◆ **ZU BEARBEITEN**
- 1) Wie alt sind Beate und Ute laut dem vorgegebenen Text, als ihre Mutter Angelika zur Welt bringt?
- 2) Bitte wandle die Zeilen der Liste, beginnend mit der Zeile, die „Viewport: 666px width, 458px height.“ enthält, und endend mit der Zeile, die „coord(195,196)“ enthält, in eine JSON-Liste von Zeichenketten um, mit einem Eintrag pro Zeile und ohne Leerzeilen.

◆ **VORGEGEBENER TEXT**
┄┄┄┄┄┄

Beate und Ute sind acht Jahre alt, als ihre Mutter, die noch immer jung ist, ein weiteres Mädchen gebärt, dem sie den Namen Angelika gibt. Beate und Ute fremdeln mit ihrer kleinen Schwester, auch weil sie so anders heißt als sie beide. Doch sie bemühen sich sehr, sie in ihre Welt aufzunehmen. Sie gehen mit Klein-Angelika spazieren und schieben sie im Kinderwagen durch den Park. Als sie an Blumenbeeten vorbeikommen, hat Ate eine geniale Idee und sagt zu Ute: Vergiss den Namen Angelika – ich heiße Beate, du heißt Beute, und Angelika heißt ab sofort Beete.

Und wir nennen sie Ete! ruft Ute freudestrahlend vor dem Blumenmeer hinter ihr.

Hier seht ihr wie ein Mainzer fällt

Es war Sonntag, der 13. November 2022: ein Fußballspiel zwischen dem FSV Mainz 05 und Eintracht Frankfurt, dass ich, ich weiß nicht mehr warum, vor einem Fernsehschirm verfolgte. In der Schlussphase des Spiels fiel der Mainzer Spieler Jonathan „Jonny“ Burkardt, der das zwischenzeitliche Führungstor für seine Mannschaft erzielt hatte, nach einem Kampf um den Ball schmerzhaft zu Boden, und Kommentator Wolff-Christoph Fuss kommentierte die Wiederholung dieser Szene mit den Worten: Hier seht ihr wie ein Mainzer fällt.

Fuss hatte sich hiermit endgültig als der Poet unter den Fußballkommentatoren geoutet: Er hatte Dirk von Lowtzow von Tocotronic auf kreative Weise zitiert, denn von Lowtzow singt: Hier seht ihr wie ein Mann zerfällt.

┄┄┄┄┄┄

◆ **LISTE ZUR AUFGABE**

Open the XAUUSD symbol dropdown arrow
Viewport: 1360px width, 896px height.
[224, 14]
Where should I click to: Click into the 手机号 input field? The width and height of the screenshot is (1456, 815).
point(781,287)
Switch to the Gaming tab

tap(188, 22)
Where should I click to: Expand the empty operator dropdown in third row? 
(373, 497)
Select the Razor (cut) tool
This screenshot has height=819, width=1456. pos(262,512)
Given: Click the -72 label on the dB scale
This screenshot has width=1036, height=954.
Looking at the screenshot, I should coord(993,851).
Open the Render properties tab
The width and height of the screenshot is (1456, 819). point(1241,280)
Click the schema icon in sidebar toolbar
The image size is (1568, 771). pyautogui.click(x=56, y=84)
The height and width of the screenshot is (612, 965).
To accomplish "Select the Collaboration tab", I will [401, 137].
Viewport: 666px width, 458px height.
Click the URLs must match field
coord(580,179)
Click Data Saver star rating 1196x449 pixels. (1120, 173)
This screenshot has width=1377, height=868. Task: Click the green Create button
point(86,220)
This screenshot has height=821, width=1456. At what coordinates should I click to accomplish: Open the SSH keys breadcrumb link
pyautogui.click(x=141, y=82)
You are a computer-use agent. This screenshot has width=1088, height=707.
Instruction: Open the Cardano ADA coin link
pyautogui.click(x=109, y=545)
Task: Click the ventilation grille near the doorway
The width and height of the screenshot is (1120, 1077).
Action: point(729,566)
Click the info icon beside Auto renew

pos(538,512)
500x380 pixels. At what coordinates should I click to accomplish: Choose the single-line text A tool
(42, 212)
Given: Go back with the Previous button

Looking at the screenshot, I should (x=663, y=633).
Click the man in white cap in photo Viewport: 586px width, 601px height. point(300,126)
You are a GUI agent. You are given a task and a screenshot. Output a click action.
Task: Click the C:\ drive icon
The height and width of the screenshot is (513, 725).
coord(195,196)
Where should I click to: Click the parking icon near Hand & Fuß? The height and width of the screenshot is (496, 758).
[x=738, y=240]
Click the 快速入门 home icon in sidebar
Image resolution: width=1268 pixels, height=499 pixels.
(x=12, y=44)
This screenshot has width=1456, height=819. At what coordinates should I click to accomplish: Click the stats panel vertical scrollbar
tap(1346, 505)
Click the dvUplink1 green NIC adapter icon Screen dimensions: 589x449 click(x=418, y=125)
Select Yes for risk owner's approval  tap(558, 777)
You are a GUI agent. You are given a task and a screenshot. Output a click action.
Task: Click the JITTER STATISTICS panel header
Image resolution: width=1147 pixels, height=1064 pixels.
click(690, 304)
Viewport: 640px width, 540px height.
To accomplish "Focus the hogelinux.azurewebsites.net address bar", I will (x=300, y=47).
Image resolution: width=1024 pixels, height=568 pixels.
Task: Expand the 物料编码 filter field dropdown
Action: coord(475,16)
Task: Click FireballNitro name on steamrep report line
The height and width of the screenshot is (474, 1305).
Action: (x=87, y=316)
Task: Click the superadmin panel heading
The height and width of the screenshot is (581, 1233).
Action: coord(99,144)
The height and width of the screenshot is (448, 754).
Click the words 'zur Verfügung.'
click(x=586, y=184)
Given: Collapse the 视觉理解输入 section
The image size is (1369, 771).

┄┄┄┄┄┄

◆ **GEGEBENE ANTWORTEN**
- 1) Sie sind acht Jahre alt.

- 2)
[
  "Viewport: 666px width, 458px height.",
  "Click the URLs must match field",
  "coord(580,179)",
  "Click Data Saver star rating 1196x449 pixels. (1120, 173)",
  "This screenshot has width=1377, height=868. Task: Click the green Create button",
  "point(86,220)",
  "This screenshot has height=821, width=1456. At what coordinates should I click to accomplish: Open the SSH keys breadcrumb link",
  "pyautogui.click(x=141, y=82)",
  "You are a computer-use agent. This screenshot has width=1088, height=707.",
  "Instruction: Open the Cardano ADA coin link",
  "pyautogui.click(x=109, y=545)",
  "Task: Click the ventilation grille near the doorway",
  "The width and height of the screenshot is (1120, 1077).",
  "Action: point(729,566)",
  "Click the info icon beside Auto renew",
  "pos(538,512)",
  "500x380 pixels. At what coordinates should I click to accomplish: Choose the single-line text A tool",
  "(42, 212)",
  "Given: Go back with the Previous button",
  "Looking at the screenshot, I should (x=663, y=633).",
  "Click the man in white cap in photo Viewport: 586px width, 601px height. point(300,126)",
  "You are a GUI agent. You are given a task and a screenshot. Output a click action.",
  "Task: Click the C:\\ drive icon",
  "The height and width of the screenshot is (513, 725).",
  "coord(195,196)"
]